Just like dating, watching a TV show is about keeping up a relationship. Over the years, you grow up with the characters and experience the same things they feel. The only difference? While they may let you down from time to time, they can never fight with you – making it a thousand times better than a real relationship. After so many years with 24, Lost, and Law & Order, it’s going to be hard to say goodbye. Let’s take a look at some other series finales that we still remember after all this time.
The Cosby Show – April 30, 1992
After so many years on top of the ratings, Bill Cosby’s seminal sitcom had to fall from its throne at some point. By 1992, it was clear that America was ready to say goodbye. In the last episode, Theo graduates from college and Cliff Huxtable reminisces on the past years – flashing back to scenes from the pilot. In the last scene, Cliff finally fixes the family’s doorbell (a recurring joke throughout the series), and break character by walking off to thank the audience for a long run.
M*A*S*H – February 28, 1983
Bringing this seminal series to a close was probably not easy, but the show’s producers managed to do it while attracting 121.6 million viewers to join in the 4077th’s closing party after the last cease-fire of the Korean War was signed.

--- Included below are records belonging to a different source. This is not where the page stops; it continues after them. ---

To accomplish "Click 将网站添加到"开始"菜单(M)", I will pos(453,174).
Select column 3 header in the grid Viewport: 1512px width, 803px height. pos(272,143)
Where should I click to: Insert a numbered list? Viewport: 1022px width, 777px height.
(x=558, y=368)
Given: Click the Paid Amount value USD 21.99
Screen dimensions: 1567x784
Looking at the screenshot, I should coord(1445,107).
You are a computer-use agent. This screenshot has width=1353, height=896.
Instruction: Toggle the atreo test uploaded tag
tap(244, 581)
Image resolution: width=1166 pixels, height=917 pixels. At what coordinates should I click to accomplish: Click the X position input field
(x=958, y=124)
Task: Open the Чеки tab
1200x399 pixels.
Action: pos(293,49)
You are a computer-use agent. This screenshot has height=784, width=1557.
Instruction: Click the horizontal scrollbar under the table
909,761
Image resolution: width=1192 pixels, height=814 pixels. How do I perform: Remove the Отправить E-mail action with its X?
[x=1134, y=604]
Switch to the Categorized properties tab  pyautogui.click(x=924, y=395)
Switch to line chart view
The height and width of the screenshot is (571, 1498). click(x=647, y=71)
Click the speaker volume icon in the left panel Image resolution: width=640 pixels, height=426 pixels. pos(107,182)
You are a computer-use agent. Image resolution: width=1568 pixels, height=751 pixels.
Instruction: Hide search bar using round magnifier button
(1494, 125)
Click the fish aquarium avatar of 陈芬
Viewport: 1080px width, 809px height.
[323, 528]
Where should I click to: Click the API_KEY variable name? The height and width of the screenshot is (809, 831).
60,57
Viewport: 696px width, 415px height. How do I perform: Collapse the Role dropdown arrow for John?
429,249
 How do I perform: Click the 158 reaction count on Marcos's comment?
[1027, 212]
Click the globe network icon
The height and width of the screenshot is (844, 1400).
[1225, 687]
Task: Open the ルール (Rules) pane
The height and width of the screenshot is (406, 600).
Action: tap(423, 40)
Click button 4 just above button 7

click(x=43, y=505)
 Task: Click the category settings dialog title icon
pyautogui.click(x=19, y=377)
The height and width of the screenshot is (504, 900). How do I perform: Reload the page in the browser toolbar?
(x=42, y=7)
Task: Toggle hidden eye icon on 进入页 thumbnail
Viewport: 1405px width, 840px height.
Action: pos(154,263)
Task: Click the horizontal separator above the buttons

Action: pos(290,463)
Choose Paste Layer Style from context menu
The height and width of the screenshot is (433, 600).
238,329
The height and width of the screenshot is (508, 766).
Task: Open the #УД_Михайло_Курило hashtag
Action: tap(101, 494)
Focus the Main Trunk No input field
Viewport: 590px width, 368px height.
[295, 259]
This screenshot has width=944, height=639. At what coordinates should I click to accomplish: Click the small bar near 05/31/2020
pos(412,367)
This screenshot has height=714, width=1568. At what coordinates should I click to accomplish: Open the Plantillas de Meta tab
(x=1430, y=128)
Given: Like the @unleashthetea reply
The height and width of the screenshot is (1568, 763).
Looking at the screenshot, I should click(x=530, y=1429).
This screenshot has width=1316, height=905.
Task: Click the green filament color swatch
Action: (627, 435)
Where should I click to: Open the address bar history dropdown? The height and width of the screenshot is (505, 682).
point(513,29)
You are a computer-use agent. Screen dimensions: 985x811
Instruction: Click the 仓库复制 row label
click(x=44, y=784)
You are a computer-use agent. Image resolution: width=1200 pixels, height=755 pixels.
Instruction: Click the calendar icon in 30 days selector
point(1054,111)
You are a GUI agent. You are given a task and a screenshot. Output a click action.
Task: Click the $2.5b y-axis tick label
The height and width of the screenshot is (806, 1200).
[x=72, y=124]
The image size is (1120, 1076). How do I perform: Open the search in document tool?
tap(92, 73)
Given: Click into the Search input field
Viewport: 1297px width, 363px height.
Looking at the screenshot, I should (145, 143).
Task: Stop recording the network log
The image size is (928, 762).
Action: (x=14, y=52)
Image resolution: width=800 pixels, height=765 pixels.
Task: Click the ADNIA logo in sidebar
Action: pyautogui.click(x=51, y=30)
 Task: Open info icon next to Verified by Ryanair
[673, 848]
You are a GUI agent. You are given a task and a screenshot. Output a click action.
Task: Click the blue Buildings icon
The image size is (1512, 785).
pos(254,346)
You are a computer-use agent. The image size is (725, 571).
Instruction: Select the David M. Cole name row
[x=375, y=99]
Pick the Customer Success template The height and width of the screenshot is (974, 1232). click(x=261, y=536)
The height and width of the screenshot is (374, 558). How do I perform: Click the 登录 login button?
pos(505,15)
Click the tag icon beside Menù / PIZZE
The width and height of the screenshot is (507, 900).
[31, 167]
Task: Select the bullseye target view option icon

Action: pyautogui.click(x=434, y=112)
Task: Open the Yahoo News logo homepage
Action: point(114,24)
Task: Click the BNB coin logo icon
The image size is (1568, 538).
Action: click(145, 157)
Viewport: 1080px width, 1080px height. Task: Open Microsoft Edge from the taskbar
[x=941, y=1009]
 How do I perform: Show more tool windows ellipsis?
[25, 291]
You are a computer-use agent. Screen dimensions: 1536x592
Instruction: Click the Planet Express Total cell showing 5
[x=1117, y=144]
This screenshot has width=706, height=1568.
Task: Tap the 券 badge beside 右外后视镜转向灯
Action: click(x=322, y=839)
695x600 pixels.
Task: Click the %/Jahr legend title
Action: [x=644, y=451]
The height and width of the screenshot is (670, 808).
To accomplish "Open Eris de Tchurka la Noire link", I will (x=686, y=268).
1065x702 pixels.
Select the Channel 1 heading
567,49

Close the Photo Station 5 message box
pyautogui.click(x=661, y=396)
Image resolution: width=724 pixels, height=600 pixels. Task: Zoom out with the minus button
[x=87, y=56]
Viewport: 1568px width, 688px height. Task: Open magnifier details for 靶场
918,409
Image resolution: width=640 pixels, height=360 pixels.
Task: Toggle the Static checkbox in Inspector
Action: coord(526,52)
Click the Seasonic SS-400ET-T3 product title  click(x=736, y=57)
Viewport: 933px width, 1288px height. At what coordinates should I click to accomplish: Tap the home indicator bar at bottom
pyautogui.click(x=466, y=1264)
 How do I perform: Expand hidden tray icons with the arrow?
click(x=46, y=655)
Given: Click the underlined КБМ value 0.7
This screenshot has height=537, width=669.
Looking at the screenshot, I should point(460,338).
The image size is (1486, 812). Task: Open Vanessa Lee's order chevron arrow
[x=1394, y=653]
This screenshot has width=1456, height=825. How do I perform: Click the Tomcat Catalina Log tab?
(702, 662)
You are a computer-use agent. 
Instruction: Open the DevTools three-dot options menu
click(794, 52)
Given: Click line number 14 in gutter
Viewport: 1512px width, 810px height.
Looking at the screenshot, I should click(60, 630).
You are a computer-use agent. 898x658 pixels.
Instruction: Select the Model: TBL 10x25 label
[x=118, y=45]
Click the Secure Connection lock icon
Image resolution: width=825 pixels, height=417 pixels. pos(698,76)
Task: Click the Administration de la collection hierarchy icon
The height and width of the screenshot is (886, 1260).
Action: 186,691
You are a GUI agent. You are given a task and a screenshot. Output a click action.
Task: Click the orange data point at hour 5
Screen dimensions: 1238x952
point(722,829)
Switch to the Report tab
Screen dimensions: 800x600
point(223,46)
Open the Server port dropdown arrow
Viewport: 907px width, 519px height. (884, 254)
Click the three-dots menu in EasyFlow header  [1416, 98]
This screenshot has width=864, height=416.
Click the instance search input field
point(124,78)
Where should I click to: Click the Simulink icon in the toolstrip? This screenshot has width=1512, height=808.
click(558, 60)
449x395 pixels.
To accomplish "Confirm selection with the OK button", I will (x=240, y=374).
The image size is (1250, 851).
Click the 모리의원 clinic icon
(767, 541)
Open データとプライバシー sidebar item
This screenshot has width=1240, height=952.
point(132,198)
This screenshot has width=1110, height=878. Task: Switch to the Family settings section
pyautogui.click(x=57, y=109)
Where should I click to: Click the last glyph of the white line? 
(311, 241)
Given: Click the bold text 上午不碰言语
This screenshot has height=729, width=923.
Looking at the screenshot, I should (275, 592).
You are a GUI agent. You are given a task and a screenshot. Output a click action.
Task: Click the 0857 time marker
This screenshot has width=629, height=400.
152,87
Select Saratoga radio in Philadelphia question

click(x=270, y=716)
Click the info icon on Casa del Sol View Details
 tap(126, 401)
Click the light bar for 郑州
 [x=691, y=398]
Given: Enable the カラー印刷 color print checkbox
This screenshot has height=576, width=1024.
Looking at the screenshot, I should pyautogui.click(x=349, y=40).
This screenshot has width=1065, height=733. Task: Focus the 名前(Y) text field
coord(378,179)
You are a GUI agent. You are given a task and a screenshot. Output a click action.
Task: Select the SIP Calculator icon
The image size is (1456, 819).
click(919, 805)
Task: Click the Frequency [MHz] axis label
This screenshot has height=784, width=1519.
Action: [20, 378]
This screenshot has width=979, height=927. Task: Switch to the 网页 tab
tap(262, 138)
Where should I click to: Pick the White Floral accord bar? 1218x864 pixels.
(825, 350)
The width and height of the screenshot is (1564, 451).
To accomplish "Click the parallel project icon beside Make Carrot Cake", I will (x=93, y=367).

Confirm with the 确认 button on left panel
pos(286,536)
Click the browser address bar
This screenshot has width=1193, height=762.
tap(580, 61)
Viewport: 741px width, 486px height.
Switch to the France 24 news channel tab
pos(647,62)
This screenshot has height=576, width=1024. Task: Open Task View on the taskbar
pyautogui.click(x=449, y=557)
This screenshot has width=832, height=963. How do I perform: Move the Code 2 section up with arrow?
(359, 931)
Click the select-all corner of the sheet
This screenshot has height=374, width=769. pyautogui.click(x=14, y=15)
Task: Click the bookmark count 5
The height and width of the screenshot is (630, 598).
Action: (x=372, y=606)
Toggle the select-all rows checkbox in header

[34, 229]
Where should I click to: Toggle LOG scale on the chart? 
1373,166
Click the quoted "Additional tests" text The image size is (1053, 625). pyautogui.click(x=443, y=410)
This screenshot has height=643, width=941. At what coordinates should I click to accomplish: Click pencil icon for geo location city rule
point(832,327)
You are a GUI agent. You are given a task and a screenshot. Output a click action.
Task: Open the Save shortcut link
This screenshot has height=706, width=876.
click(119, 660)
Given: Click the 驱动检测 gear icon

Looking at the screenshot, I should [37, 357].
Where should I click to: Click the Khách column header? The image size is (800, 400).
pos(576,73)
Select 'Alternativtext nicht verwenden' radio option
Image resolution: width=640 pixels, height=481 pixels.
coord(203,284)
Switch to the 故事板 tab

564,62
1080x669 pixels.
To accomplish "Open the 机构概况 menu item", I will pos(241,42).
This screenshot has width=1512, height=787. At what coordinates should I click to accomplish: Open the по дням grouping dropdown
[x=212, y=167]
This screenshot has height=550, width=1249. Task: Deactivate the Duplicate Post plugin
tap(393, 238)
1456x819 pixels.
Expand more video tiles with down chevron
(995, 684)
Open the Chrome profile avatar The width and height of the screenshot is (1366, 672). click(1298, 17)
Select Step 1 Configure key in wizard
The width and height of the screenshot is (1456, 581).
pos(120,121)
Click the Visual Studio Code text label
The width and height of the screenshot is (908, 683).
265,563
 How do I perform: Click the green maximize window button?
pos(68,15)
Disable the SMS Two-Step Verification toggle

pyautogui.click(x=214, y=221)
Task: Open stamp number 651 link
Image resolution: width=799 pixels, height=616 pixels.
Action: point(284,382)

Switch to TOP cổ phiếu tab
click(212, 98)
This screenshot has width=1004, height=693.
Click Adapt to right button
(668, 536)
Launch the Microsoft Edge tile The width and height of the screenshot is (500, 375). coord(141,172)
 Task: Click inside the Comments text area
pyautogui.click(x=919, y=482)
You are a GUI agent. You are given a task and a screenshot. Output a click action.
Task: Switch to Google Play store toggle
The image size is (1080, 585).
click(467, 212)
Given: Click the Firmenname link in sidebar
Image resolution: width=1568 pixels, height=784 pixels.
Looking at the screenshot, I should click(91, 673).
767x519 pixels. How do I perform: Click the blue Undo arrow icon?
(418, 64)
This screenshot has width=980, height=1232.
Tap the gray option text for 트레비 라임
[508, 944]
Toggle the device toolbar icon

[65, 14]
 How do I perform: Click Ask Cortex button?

This episode held the record for most watched telecast of all time until it was broken earlier this year by Super Bowl XLIV.
The Sopranos – June 10, 2007
I don’t know where the time went, but three years have passed since The Sopranos signed off TV for good. For a series known for its graphic violence, often unexpected plot twists, and willingness to kill off characters both large and small, the finale was dramatic mostly for its simplicity. After playing Journey’s “Don’t Stop Believin'” (and inspiring countless imitations…ahem…Glee), the show cut to black – leaving the ending completely up to viewers’ interpretations.
St. Elsewhere – May 25, 1988
This is the finale that has stirred the most discussion over the years. Whether an cop-out or a fitting end, the series ends when a father puts his autistic son, Tommy Westphall’s, snow globe of St. Eligius on a TV set and call him to dinner. Imagine that! After six years, it all ended up being a figment of a kid’s imagination. There’s probably nothing scarier to a Lost fan than this scenario. Unfortunately, the dream/imagination ending is somewhat common – it was also used to wrap up Roseanne, Life on Mars, and Newhart.
The Wonder Years – May 12, 1993
This is one that I honestly can’t watch. I tear up every time it’s on. While most family drama finales have happier endings, Kevin & the Arnold family had a sadder one than many viewers were expecting (albeit – probably a more realistic one than most other shows). After experiencing the radically changing world of the 1960’s with the Arnolds, Kevin signs off. In his last narration we learn about the fate of the family we came to care about so much – and how they all grew up after their “wonder years.”
The Golden Girls – May 9, 1992
After seven seasons, how can any ending be a fitting thank you for being our friend for so many years? While Dorothy’s departure to begin her new married life in Atlanta splinters this fearsome foursome, it ends up not being the end for this sitcom – a short-lived sitcom entitled The Golden Palace tried to relive this show’s glory, but was quickly cancelled.
ER – April 2, 2009
After 331 episodes, it was finally time to say goodbye to the doctors of County General. May of the show’s former cast members came back to pay their respects and honor the longest running cast member, Noah Wyle (who played Dr. Carter). After they performed some last life-saving techniques and shared some final emotional moments together, the show ends just as it begun – showing doctors in their typical routines during another typical day of life at the ER – and revealing the hospital’s full exterior for the only time in the entire show’s run.
With nearly 35 years of television combined between them, Lost, Law & Order, and 24 have a lot to live up to.